§ Task instructions
Count the lines below that contain the word "dropdown", and reply with that number alone.

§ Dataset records

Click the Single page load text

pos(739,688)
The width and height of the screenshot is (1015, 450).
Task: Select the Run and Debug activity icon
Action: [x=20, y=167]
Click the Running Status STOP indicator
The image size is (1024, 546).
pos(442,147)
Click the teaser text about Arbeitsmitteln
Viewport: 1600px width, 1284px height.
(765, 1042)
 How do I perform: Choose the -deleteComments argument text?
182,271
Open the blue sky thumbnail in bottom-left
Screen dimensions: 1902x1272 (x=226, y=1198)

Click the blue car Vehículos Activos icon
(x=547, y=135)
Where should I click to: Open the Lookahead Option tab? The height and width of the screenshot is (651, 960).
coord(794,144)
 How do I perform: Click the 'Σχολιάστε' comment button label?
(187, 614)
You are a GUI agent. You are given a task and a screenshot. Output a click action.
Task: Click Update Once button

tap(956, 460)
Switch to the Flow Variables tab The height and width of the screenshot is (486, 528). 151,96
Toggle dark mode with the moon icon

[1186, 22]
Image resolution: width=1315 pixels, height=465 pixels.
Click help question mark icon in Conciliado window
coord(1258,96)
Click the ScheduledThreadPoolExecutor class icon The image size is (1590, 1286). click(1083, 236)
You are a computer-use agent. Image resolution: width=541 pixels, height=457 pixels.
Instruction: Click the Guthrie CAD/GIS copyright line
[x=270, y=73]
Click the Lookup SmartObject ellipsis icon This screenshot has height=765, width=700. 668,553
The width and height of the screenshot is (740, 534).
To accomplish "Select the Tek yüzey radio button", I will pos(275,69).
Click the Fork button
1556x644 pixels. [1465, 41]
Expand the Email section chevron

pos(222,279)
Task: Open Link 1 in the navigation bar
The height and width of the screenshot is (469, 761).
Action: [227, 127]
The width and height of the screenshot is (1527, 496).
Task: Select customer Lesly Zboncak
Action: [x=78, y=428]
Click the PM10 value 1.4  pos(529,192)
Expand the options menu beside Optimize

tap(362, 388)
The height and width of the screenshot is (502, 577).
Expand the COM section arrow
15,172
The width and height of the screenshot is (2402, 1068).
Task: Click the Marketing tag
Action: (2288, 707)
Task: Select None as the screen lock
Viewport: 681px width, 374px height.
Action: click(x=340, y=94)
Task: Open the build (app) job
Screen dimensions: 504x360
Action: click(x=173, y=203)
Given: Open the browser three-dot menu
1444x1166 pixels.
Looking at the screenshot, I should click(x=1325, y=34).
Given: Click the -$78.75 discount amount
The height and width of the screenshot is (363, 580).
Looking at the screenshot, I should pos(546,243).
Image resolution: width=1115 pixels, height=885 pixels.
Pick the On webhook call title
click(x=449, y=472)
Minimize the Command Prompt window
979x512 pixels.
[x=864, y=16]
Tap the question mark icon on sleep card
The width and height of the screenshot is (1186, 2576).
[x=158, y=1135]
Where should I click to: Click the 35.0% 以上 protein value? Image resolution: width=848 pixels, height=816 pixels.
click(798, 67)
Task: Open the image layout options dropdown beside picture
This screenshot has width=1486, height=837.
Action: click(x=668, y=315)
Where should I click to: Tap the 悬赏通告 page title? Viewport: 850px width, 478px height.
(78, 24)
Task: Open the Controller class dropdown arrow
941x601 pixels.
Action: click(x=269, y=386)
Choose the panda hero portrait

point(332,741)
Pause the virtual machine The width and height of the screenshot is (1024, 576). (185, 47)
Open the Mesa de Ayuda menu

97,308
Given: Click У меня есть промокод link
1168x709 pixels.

§ Response
2